Task requirements => The lines from the start of the records through the one containing "is (396, 867)." are to be transcribed exactly, and nothing else.

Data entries
== Segment start ==
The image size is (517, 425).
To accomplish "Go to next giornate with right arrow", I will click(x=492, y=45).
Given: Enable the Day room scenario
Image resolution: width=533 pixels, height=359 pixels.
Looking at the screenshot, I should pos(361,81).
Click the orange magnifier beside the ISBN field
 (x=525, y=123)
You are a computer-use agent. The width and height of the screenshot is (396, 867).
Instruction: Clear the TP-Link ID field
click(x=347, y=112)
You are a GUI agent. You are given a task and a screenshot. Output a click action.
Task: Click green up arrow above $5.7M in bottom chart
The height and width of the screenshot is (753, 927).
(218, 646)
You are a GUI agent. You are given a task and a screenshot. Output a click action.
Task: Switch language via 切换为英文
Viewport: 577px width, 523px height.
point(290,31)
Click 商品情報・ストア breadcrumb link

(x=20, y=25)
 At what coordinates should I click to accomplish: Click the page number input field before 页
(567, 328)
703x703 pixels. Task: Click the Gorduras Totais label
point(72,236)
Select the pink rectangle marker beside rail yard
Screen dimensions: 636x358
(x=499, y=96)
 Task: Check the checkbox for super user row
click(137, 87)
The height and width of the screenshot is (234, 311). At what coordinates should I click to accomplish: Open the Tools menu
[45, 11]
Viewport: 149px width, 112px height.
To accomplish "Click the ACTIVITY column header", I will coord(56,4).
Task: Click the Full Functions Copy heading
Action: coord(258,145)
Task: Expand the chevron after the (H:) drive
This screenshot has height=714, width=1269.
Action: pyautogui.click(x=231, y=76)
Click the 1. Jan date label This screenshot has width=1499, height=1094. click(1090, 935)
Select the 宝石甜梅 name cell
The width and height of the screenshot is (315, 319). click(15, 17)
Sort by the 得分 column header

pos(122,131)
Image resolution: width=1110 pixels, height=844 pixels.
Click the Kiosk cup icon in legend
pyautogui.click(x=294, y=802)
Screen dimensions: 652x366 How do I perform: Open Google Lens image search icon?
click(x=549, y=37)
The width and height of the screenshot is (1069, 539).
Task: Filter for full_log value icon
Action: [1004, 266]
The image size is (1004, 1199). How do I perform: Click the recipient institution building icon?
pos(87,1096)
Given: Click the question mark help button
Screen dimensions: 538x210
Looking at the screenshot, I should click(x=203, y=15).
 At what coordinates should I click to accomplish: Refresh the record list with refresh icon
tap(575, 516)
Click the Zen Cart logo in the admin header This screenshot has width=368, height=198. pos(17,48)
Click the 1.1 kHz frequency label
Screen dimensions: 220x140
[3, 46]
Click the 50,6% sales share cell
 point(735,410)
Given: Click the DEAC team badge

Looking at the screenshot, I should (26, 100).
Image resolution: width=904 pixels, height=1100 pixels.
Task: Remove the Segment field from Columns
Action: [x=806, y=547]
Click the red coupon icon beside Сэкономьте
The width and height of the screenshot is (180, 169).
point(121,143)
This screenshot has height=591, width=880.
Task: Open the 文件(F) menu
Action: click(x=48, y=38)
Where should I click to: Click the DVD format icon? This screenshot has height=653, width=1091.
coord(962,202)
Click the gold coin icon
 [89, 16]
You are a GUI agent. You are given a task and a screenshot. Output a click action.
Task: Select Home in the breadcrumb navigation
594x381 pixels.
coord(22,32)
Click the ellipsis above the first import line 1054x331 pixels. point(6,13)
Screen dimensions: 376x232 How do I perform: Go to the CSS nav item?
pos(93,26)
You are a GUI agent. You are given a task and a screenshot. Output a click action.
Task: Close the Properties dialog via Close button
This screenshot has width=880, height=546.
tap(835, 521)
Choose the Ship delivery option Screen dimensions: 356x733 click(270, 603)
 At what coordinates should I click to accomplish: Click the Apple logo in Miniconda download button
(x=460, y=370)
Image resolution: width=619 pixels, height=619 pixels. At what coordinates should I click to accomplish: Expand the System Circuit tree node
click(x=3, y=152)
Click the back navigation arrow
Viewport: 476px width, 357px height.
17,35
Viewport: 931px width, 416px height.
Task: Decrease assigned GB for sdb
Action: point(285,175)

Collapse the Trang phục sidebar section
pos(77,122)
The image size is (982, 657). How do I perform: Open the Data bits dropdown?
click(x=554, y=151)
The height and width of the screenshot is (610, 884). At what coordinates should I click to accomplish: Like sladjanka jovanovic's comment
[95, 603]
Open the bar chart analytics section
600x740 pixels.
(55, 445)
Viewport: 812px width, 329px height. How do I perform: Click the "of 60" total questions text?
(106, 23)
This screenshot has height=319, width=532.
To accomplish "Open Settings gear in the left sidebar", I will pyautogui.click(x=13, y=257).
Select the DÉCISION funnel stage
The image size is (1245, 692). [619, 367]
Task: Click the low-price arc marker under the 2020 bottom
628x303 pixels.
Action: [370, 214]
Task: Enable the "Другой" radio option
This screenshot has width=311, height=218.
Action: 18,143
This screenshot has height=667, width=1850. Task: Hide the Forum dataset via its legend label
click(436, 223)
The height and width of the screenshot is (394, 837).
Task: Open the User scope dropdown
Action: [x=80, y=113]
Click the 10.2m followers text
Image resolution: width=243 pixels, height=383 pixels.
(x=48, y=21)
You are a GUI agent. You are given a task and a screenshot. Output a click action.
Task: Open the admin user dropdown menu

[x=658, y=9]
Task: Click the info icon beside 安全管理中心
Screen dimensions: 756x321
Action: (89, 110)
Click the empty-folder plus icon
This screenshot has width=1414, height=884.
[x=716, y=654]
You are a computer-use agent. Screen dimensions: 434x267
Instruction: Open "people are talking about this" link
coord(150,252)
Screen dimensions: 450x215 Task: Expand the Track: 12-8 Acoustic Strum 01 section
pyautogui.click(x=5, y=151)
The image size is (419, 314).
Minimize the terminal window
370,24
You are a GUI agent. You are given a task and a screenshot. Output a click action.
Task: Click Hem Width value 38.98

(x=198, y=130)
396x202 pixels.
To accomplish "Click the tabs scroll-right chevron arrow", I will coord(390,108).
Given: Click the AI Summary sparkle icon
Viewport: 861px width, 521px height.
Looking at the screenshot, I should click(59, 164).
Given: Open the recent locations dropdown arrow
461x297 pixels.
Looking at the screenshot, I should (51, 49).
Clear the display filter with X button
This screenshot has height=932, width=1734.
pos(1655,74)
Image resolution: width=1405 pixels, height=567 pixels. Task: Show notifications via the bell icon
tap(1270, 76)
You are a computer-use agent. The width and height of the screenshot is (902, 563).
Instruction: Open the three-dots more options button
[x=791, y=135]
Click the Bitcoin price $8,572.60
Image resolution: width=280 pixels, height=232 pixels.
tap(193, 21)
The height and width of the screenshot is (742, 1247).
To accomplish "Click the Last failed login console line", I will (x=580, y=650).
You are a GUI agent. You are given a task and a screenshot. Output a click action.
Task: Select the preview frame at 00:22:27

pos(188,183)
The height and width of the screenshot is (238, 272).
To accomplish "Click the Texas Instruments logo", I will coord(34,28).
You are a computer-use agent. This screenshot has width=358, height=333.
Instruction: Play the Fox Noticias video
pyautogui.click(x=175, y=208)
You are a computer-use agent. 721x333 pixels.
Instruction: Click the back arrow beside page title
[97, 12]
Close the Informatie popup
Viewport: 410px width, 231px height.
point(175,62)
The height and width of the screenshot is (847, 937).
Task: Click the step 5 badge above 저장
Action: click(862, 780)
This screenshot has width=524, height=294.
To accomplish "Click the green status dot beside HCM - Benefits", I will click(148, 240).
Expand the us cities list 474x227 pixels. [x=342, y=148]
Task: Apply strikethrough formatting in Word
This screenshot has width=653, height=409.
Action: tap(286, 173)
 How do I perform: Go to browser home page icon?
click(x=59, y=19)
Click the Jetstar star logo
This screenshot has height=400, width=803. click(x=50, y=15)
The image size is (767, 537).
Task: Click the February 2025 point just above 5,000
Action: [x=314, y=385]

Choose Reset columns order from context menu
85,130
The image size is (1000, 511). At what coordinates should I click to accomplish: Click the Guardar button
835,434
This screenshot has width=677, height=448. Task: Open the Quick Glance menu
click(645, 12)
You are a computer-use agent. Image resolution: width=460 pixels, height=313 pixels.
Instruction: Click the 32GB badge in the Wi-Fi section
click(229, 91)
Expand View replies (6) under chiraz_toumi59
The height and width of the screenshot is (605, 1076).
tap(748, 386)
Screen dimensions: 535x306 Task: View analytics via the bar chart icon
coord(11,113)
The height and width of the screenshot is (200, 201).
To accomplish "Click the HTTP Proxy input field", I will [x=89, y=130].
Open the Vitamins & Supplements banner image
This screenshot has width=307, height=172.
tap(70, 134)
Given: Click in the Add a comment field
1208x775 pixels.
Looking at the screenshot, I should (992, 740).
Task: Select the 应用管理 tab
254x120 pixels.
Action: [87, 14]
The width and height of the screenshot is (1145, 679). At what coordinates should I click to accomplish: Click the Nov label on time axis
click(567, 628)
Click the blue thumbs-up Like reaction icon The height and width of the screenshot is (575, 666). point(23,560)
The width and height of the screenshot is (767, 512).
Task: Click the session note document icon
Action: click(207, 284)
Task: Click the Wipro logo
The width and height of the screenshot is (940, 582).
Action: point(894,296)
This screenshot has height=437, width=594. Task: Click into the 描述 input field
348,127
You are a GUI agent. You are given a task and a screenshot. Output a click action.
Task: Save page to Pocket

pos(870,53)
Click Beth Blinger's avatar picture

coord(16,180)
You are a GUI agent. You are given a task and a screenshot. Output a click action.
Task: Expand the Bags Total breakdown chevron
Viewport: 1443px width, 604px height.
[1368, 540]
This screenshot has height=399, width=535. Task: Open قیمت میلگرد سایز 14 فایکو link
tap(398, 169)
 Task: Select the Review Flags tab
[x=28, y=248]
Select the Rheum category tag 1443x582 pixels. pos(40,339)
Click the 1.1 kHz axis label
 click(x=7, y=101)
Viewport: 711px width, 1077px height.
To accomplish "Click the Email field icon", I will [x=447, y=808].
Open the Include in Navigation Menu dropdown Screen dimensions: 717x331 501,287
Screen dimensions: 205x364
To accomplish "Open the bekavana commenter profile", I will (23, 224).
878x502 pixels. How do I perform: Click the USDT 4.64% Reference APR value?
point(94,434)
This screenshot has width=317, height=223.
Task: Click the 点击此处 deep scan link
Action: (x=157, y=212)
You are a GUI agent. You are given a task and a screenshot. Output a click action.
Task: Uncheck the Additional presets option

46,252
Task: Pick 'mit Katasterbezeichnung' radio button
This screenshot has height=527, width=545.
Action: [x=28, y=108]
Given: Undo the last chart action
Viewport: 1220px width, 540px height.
== Segment end ==
Task response =>
The image size is (517, 425).
To accomplish "Go to next giornate with right arrow", I will click(x=492, y=45).
Given: Enable the Day room scenario
Image resolution: width=533 pixels, height=359 pixels.
Looking at the screenshot, I should pos(361,81).
Click the orange magnifier beside the ISBN field
 (x=525, y=123)
You are a computer-use agent. The width and height of the screenshot is (396, 867).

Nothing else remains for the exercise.